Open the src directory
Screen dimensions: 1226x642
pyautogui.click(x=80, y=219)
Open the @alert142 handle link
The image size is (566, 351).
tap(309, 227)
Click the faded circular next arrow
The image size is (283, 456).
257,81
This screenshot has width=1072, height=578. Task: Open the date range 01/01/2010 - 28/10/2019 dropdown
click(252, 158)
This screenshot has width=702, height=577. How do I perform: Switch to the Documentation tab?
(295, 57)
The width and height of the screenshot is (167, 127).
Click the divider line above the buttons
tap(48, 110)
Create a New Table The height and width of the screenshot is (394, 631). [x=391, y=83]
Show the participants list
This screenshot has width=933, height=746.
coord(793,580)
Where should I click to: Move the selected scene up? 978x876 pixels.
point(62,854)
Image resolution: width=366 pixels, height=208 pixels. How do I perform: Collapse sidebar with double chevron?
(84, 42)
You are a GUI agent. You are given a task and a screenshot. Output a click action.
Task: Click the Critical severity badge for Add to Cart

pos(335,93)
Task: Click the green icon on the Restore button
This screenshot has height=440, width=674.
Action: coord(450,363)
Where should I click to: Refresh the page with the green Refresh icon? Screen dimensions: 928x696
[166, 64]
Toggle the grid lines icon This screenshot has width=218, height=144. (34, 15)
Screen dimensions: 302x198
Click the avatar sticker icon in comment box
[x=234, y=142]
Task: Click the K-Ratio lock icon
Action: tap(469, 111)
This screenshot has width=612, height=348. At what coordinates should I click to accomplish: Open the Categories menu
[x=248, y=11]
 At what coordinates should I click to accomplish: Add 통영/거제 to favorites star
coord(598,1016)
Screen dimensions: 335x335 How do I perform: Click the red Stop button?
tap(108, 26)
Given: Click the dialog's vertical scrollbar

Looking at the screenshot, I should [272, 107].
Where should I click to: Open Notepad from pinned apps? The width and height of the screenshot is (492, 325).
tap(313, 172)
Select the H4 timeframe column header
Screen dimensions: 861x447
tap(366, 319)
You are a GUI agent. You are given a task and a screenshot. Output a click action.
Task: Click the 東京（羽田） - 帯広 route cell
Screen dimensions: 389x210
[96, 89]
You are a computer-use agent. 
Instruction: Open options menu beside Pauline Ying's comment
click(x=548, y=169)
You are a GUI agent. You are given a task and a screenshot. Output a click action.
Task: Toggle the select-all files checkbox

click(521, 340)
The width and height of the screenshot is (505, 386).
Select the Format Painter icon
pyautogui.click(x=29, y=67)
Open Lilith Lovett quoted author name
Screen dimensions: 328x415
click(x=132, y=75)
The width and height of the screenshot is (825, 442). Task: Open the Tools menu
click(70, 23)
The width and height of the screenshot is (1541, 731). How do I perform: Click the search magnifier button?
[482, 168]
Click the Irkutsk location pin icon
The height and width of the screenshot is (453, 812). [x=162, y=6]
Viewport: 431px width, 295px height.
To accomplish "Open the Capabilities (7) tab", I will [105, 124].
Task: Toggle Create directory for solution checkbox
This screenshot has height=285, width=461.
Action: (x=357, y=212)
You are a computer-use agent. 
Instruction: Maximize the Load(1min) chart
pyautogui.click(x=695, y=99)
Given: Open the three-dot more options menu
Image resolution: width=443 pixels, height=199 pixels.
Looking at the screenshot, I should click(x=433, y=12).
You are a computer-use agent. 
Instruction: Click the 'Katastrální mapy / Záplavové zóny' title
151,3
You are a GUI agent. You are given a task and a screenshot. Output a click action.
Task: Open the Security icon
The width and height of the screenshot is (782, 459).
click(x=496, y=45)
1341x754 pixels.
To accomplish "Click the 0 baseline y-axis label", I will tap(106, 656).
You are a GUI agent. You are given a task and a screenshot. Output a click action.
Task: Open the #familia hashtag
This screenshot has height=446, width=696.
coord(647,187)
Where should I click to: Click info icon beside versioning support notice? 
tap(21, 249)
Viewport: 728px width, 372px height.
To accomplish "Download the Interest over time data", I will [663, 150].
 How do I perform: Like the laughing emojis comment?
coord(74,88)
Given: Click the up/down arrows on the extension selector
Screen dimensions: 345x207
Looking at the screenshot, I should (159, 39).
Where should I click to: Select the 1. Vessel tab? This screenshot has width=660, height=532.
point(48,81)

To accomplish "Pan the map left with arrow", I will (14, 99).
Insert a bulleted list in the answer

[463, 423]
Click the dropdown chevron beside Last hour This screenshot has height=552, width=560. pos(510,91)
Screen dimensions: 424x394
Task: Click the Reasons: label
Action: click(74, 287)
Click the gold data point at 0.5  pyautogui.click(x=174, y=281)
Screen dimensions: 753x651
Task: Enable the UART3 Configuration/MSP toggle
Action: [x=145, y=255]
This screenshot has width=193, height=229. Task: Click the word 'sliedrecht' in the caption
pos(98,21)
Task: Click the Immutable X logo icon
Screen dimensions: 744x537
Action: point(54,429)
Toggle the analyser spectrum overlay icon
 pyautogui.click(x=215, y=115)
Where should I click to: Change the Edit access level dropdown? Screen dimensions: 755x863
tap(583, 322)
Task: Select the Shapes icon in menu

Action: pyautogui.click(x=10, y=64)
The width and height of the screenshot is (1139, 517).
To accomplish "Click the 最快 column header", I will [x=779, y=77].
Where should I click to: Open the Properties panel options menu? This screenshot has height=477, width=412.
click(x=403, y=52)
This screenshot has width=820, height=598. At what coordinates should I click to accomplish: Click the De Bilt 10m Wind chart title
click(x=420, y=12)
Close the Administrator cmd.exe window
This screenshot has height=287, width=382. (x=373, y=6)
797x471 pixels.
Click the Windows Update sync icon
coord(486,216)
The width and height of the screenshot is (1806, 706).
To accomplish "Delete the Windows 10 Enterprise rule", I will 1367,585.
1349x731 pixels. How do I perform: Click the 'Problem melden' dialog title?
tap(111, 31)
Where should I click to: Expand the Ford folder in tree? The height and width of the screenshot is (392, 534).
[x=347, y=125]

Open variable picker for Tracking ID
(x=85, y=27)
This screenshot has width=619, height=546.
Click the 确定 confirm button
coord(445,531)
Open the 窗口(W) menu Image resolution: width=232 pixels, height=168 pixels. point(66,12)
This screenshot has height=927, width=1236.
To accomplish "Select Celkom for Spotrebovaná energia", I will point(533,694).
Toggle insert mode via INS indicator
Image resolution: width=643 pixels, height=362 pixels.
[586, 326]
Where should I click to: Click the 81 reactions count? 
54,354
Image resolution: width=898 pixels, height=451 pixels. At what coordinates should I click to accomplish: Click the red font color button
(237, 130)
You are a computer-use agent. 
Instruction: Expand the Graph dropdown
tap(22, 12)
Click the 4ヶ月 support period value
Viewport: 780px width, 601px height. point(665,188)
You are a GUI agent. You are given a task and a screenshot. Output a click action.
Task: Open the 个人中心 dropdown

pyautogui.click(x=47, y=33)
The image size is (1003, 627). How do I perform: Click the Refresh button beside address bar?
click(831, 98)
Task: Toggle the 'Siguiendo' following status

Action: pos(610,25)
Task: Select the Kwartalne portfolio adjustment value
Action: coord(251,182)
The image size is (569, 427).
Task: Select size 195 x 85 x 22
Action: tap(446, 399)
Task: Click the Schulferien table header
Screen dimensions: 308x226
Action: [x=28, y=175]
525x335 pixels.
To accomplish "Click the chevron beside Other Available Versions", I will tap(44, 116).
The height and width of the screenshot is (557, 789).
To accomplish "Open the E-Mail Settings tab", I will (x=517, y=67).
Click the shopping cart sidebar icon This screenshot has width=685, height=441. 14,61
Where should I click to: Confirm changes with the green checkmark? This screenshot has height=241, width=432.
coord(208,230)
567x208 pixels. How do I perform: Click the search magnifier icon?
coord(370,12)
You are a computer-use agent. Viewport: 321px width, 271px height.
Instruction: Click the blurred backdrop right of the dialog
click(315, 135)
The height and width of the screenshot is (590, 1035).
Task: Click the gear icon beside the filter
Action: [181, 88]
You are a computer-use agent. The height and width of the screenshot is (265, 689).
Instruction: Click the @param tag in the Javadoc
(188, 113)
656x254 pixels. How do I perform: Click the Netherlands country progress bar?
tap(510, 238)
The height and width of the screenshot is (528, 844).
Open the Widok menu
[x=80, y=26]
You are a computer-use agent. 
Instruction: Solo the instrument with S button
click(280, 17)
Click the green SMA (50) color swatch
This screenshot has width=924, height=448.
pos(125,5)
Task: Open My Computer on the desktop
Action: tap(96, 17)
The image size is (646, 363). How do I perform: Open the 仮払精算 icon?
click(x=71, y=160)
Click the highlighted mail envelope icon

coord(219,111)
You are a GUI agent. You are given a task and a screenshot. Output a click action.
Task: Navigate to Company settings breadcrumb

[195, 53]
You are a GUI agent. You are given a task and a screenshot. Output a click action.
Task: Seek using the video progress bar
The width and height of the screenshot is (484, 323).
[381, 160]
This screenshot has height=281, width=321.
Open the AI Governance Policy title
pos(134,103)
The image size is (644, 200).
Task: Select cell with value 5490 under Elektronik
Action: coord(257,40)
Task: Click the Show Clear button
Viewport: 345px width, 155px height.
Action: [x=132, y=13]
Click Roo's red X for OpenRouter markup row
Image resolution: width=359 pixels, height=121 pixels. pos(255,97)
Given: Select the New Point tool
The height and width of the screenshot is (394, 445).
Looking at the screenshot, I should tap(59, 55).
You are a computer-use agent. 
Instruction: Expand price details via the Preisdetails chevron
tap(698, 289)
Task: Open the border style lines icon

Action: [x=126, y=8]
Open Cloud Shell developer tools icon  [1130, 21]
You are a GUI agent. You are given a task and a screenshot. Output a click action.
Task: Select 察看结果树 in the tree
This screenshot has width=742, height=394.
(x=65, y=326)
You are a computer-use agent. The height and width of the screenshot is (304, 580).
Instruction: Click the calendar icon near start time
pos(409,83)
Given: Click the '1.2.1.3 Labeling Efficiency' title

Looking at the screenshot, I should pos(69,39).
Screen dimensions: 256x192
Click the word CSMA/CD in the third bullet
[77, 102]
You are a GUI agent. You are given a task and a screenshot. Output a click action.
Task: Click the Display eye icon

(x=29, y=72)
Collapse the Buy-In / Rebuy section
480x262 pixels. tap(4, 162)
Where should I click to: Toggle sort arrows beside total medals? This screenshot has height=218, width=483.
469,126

=====

Task statement: Restate word for word the entries above, starting at the line with "Instruction: Solo the" and ending at the line with "Open Cloud Shell", inclusive, and no others.

Answer space:
Instruction: Solo the instrument with S button
click(280, 17)
Click the green SMA (50) color swatch
This screenshot has width=924, height=448.
pos(125,5)
Task: Open My Computer on the desktop
Action: tap(96, 17)
The image size is (646, 363). How do I perform: Open the 仮払精算 icon?
click(x=71, y=160)
Click the highlighted mail envelope icon

coord(219,111)
You are a GUI agent. You are given a task and a screenshot. Output a click action.
Task: Navigate to Company settings breadcrumb

[195, 53]
You are a GUI agent. You are given a task and a screenshot. Output a click action.
Task: Seek using the video progress bar
The width and height of the screenshot is (484, 323).
[381, 160]
This screenshot has height=281, width=321.
Open the AI Governance Policy title
pos(134,103)
The image size is (644, 200).
Task: Select cell with value 5490 under Elektronik
Action: coord(257,40)
Task: Click the Show Clear button
Viewport: 345px width, 155px height.
Action: [x=132, y=13]
Click Roo's red X for OpenRouter markup row
Image resolution: width=359 pixels, height=121 pixels. pos(255,97)
Given: Select the New Point tool
The height and width of the screenshot is (394, 445).
Looking at the screenshot, I should tap(59, 55).
You are a computer-use agent. 
Instruction: Expand price details via the Preisdetails chevron
tap(698, 289)
Task: Open the border style lines icon

Action: [x=126, y=8]
Open Cloud Shell developer tools icon  [1130, 21]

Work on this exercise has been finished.